Katie and Crew were sitting down and enjoying their meal and drinks in the first floor restaurant.  I had a lovely chat with our waitress who updated me on the development and very slight refurbishment of the Cosy Club which officially opened on Wednesday.  The Club is housed in one of Nottingham’s most beautiful elegant Edwardian buildings, originally opened in 1913 as the gentlemen's Reform Club and becoming the Victoria Club in the late 1960s.  I LOVE all the new golden chandelier fixtures!  They were made, I was told, by the same company who produced them for the ‘Game of Thrones’ film series.
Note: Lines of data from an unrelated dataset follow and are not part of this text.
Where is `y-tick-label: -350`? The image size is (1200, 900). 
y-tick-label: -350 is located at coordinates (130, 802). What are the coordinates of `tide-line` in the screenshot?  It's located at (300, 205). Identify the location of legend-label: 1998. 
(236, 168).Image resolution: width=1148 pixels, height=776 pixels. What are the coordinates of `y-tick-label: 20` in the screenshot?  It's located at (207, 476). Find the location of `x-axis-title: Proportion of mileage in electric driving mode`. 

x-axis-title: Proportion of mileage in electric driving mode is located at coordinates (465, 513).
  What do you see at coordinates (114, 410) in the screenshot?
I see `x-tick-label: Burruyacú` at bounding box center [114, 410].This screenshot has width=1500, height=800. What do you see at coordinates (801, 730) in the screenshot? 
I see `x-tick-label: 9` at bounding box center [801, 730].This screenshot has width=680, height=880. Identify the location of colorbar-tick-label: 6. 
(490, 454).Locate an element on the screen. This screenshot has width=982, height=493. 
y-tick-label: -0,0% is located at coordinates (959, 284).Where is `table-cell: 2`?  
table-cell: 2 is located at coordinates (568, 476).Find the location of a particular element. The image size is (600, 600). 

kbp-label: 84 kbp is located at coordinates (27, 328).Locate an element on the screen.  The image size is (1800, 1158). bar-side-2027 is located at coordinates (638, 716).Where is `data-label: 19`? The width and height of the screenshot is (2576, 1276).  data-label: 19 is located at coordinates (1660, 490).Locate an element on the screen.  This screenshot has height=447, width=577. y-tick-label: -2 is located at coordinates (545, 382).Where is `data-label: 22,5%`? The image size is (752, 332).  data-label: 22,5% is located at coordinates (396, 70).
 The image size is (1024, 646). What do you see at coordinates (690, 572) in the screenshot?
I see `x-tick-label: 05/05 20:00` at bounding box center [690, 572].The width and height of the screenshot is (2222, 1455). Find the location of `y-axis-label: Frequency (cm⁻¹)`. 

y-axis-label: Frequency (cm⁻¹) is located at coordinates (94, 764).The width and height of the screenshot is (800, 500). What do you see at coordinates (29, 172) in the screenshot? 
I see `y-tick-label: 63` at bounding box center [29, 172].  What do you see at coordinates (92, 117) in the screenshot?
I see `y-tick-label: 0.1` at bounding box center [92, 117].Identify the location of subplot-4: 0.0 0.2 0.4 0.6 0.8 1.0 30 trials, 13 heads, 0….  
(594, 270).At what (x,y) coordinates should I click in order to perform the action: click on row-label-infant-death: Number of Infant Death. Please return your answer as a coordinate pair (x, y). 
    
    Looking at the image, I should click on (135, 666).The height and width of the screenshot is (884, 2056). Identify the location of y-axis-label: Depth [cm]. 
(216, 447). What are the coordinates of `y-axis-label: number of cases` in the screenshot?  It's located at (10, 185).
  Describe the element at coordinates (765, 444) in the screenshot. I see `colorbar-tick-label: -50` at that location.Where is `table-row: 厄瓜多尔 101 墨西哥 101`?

I tagged myself onto a touring group led by the Operations director allowing me to see every room on each floor.  So glad this sumptuous place is such an eye-pleasing, valued establishment again and will be so welcomed as a Nottingham hot-spot, business and hospitality venue. I wish it and Cosy Club management every success. https://cosyclub.co.uk/location/nottingham/

We filed out late into the night, said my goodbyes (early to them!) on Fletcher Gate and caught the tram back to Beeston, arriving at my Rylands home at midnight, exhausted but happy!
Picture



   Cheers Jeanie, Katie and Dee & Light Night Crew!